Comprehensive Analysis
An analysis of Altus Group's past performance over the last five fiscal years (FY2020–FY2024) reveals a company with resilient cash generation but inconsistent operational execution and poor shareholder returns. Revenue has been notably volatile, starting at C$561.2M in 2020, peaking at C$735.5M in 2022, before falling sharply to C$509.7M in 2023 and ending the period at C$519.7M. This represents a negative compound annual growth rate (CAGR) of approximately -1.9%, indicating a struggle to achieve sustained growth despite acquisitions. This performance contrasts with the steady double-digit growth often seen from top-tier competitors like CoStar Group.
The company's profitability has been equally unstable. Operating margins have fluctuated significantly, ranging from a high of 10.38% in 2020 to a low of 1.65% in 2023. This lack of margin durability suggests vulnerability to market cycles or internal challenges. Net income has followed this erratic path, including a net loss of C$-0.89M in 2022, and return on equity (ROE) has been consistently poor, even turning negative in three of the last five years. This performance is substantially weaker than the high-margin, high-profitability profiles of peers like MSCI or Rightmove.

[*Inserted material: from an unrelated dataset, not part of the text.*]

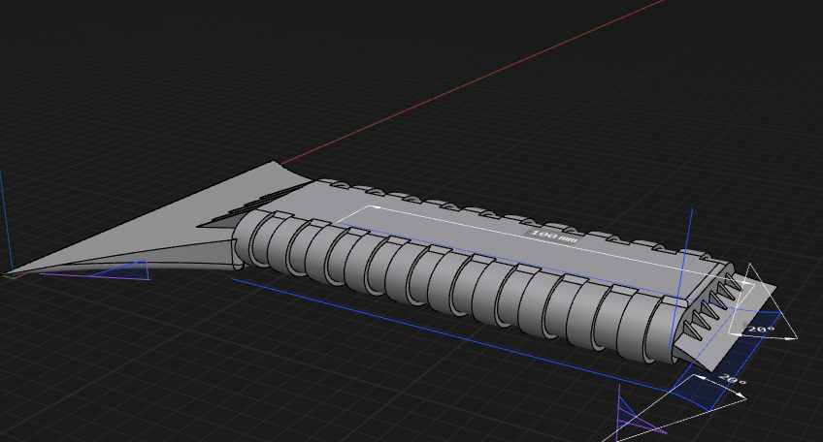Select the 100 mm dimension label
823x442 pixels.
tap(553, 236)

Altus Group's primary historical strength has been its cash flow reliability. The company generated positive operating cash flow in each of the last five years, ranging from C$56.3M to C$79.9M. This consistency allowed it to maintain a stable annual dividend of C$0.60 per share throughout the period. However, this capital return has not translated into positive shareholder returns; the company's Total Shareholder Return (TSR) has been negative in each of the last five years. Furthermore, capital allocation decisions, such as a large acquisition in 2021, were followed by a significant spike in leverage (Net Debt/EBITDA hit 7.96x in 2023) and persistent share dilution, raising questions about capital discipline.

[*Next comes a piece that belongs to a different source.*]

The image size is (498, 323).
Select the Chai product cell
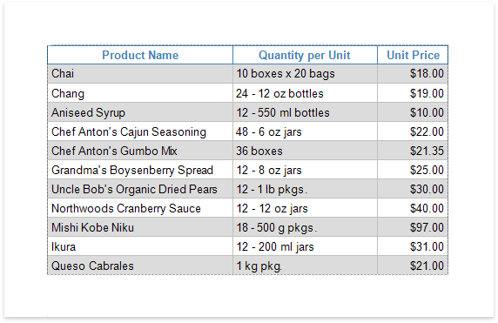click(x=140, y=74)
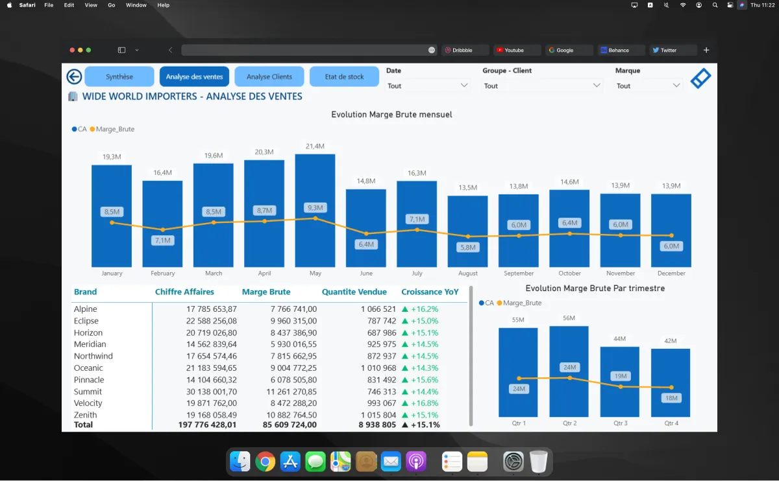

In conclusion, the historical record for Altus Group does not inspire strong confidence in its execution or resilience, outside of its core cash-generating capabilities. The volatility in revenue and profits, coupled with negative shareholder returns and questionable capital allocation, paint a picture of a company facing significant headwinds. While its niche product (Argus) provides a foundation, the company has historically struggled to translate this into consistent, profitable growth for its investors.